Two public interest groups, the Electronic Frontier Foundation and Public Knowledge, filed a lawsuit this week to gain access to the documents. Their previous requests for information, they say, have gone unfilled.
Fight Against Time
The EFF first filed a Freedom of Information Act request in June. The Freedom of Information Act, or FOIA, requires government agencies to provide copies of documents to citizens when requested. The groups, however, say they've received no response -- and given the short timeframe in which the anti-counterfeiting agreement is believed to be completed, they want to see immediate action.
"This is being negotiated in secret on an expedited timeframe. It's now September, and no one's seen a draft," EFF International Policy Director Gwen Hinze told the E-Commerce Times.
The government's goal, Hinze believes, is to have the agreement finished by the end of the year. That means the clock is ticking -- and time is rapidly running out to gain access to the information before it goes into effect.
"It's very difficult for citizens to make any type of evaluation about the media reports that have been circulating, to understand the impact that this may have on their lives -- [to] be able to have the ability to have an effective, meaningful say in what's being negotiated," she commented.

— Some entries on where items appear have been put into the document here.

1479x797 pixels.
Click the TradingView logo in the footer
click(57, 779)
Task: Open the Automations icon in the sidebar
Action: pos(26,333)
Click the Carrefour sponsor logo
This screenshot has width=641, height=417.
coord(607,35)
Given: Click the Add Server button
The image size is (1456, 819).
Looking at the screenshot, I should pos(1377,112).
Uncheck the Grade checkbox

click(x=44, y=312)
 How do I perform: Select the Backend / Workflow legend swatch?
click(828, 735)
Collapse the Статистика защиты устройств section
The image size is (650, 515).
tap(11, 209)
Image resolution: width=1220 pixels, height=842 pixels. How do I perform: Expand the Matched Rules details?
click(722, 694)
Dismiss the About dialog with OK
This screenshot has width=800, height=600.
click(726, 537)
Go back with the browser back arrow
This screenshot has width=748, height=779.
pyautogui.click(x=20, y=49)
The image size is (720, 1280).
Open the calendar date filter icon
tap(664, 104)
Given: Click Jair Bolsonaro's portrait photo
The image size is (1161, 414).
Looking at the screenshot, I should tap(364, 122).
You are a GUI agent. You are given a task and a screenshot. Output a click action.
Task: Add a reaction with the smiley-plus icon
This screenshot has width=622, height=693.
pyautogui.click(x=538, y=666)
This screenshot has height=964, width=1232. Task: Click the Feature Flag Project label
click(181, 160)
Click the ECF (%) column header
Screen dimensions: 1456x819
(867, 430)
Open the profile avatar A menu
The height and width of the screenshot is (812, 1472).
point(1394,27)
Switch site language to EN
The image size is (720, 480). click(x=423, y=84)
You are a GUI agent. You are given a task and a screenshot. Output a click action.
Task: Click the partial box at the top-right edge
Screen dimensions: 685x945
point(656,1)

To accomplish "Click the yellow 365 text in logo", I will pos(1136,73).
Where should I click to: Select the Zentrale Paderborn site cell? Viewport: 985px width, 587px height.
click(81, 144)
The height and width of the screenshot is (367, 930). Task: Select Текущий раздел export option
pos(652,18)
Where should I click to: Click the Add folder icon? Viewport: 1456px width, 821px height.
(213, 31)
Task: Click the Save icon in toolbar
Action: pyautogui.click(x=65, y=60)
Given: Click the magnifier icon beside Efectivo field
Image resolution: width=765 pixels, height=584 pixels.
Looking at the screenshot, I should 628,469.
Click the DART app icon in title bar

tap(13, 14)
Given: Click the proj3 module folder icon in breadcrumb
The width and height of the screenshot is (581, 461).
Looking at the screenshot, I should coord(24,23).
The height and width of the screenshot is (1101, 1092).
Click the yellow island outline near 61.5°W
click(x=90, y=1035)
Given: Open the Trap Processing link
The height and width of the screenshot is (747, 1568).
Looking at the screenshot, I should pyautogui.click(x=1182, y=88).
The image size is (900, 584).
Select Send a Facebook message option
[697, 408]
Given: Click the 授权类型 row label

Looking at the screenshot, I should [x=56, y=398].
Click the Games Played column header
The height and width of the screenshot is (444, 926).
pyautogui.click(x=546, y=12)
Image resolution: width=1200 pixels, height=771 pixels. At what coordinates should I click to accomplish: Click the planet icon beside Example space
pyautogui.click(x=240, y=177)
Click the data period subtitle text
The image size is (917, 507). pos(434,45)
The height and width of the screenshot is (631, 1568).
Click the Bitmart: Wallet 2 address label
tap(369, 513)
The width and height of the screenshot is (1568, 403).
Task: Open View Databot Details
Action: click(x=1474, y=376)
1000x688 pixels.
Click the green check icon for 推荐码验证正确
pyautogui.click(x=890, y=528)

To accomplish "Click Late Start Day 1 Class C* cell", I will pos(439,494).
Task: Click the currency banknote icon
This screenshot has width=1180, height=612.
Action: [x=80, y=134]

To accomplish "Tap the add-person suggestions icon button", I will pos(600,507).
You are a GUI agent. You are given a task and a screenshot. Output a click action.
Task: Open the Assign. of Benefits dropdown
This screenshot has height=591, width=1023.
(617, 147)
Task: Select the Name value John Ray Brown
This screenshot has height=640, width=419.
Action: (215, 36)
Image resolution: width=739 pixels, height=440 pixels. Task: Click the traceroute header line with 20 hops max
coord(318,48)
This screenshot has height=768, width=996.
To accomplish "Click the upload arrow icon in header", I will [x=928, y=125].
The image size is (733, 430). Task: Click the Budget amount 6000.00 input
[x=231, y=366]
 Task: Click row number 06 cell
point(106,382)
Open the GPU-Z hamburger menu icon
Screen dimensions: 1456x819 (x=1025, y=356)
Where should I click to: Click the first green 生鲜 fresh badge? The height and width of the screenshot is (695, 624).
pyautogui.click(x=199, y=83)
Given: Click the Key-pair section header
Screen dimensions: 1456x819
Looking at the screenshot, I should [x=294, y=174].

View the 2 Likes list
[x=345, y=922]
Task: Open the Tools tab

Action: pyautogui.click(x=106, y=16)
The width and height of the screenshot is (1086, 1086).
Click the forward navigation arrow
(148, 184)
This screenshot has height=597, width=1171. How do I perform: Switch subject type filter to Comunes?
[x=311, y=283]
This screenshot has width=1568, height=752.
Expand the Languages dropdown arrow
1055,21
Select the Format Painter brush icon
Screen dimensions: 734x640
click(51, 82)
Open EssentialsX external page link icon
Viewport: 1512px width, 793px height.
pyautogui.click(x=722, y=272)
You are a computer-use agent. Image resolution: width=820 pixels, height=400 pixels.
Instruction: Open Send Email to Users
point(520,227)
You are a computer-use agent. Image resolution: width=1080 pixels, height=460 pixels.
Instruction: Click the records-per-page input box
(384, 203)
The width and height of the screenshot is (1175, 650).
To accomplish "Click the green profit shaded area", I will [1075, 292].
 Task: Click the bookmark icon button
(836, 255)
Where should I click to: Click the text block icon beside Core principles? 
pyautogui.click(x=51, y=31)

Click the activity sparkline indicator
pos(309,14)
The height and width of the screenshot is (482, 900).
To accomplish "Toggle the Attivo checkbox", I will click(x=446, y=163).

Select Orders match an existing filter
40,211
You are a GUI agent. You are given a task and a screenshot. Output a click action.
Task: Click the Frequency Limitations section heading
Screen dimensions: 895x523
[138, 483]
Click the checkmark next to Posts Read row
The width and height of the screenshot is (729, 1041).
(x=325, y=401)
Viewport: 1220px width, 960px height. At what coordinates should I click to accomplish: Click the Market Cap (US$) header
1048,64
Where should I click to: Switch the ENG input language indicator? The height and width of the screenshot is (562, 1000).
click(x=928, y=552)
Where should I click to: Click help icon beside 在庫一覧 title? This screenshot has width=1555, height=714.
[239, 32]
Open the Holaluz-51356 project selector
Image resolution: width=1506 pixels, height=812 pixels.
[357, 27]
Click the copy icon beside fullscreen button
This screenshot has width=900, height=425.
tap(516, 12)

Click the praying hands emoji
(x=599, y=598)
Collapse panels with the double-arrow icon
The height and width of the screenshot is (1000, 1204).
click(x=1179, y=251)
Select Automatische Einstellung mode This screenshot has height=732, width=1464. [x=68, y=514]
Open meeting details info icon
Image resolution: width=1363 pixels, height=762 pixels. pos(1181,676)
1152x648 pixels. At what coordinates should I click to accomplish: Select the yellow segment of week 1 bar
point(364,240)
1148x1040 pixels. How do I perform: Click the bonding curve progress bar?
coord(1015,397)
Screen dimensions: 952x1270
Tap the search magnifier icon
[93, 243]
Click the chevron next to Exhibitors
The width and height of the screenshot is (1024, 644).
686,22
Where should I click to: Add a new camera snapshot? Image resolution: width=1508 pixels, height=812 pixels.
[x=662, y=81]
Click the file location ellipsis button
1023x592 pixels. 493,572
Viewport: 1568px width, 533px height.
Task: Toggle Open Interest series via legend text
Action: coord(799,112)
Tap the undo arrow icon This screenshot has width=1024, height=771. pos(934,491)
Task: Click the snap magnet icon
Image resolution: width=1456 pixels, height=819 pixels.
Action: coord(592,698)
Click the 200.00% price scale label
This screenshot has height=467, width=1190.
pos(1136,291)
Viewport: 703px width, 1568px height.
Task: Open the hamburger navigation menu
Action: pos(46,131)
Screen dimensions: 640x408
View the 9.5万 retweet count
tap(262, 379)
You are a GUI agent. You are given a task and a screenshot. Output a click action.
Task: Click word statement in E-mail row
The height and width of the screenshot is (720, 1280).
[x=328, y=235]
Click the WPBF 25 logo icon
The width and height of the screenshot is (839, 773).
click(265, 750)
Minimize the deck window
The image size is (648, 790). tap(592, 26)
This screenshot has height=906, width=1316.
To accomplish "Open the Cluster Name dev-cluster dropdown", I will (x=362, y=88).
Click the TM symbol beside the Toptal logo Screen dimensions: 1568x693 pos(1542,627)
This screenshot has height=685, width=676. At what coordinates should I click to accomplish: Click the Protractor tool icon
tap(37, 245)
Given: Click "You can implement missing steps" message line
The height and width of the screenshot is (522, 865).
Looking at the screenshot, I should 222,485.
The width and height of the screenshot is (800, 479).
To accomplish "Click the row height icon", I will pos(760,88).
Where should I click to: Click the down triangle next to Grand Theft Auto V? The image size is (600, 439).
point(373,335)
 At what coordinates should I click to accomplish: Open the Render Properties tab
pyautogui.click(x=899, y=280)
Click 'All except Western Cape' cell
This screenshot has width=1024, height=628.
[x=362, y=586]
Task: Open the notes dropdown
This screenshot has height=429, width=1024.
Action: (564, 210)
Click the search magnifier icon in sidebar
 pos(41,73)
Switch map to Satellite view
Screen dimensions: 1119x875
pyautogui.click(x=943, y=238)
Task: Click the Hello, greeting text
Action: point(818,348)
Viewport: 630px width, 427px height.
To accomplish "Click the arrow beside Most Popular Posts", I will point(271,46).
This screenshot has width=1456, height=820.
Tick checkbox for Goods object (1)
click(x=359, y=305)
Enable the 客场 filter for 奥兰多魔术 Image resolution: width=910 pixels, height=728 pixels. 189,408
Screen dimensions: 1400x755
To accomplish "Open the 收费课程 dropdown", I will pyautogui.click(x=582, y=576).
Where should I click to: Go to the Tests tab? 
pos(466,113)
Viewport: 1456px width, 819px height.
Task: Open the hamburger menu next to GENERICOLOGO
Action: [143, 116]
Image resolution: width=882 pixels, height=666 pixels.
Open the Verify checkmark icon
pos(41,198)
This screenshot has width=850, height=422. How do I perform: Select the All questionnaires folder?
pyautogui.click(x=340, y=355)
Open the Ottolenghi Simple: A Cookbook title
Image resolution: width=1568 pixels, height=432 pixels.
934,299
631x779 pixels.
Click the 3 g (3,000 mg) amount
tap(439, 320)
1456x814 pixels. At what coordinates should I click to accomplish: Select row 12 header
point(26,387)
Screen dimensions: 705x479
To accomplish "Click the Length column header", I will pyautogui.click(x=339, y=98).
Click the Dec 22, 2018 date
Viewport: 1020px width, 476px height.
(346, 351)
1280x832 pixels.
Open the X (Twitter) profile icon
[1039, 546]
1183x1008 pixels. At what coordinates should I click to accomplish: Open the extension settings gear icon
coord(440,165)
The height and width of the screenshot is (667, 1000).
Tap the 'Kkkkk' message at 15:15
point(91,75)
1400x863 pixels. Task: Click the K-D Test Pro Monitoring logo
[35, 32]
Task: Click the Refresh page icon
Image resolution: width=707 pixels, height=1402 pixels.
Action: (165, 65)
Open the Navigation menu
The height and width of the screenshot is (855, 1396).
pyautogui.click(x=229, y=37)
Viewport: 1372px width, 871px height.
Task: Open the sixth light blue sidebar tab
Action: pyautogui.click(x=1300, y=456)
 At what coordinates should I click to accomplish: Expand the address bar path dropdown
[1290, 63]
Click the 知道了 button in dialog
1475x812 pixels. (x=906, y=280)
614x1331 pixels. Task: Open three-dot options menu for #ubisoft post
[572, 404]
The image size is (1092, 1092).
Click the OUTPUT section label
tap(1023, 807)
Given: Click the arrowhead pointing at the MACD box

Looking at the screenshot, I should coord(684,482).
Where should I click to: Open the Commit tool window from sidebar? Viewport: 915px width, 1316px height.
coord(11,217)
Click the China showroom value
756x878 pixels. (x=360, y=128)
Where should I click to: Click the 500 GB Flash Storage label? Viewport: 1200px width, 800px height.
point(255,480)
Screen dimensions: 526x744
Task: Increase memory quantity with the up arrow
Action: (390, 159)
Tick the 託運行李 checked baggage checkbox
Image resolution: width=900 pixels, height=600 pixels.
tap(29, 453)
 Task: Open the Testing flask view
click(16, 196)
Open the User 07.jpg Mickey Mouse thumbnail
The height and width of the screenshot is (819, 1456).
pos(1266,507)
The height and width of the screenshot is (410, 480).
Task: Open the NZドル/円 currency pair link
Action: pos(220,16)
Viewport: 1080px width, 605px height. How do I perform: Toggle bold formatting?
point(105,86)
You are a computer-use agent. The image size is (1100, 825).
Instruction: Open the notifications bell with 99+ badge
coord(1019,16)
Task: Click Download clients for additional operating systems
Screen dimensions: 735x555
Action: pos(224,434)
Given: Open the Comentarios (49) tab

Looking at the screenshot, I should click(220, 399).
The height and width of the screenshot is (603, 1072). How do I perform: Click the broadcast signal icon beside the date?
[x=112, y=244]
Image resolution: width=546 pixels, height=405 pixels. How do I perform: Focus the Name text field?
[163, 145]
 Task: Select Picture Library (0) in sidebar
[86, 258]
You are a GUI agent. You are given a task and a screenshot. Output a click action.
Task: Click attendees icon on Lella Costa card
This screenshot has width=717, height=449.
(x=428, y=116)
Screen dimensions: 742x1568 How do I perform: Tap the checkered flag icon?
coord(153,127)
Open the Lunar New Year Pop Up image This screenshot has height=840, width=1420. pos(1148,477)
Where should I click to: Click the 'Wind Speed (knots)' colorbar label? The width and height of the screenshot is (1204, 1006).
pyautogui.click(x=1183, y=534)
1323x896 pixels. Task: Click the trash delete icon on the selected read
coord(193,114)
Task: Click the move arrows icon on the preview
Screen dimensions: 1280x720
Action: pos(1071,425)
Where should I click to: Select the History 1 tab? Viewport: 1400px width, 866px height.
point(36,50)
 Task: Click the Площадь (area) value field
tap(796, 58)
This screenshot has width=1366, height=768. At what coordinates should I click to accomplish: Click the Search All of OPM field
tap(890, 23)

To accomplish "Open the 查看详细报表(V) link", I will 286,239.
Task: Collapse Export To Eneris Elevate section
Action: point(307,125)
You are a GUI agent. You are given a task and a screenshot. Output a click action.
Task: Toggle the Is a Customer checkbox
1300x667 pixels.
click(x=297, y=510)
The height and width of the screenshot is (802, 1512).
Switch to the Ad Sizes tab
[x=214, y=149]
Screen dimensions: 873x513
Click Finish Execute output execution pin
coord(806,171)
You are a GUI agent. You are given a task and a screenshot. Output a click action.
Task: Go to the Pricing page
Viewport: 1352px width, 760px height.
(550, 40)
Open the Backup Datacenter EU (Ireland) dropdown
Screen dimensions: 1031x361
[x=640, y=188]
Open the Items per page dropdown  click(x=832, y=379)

Word of the Anti-Counterfeiting Trade Agreement first broke last fall, but little official information has been released about it thus far. The leaked documents -- posted on the WikiLeaks Web site -- suggest the agreement could make peer-to-peer file sharing an international crime. It may also, some speculate, allow government agencies to search personal media devices like iPods during border checks and allow Internet service providers to more closely track and monitor customer activity. Some wording even suggests ISPs could be allowed to directly delete any copyright-violating material within their control on the Internet.
"[The agreement] raises serious concerns for citizens' civil liberties and privacy rights," Hinze asserted. "Citizens should be able to have the ability to see what is being negotiated to understand and evaluate the impact on their lives -- and to be able to put their views forward to their political leaders," she said.
A public hearing is scheduled to take place Monday in Washington, D.C.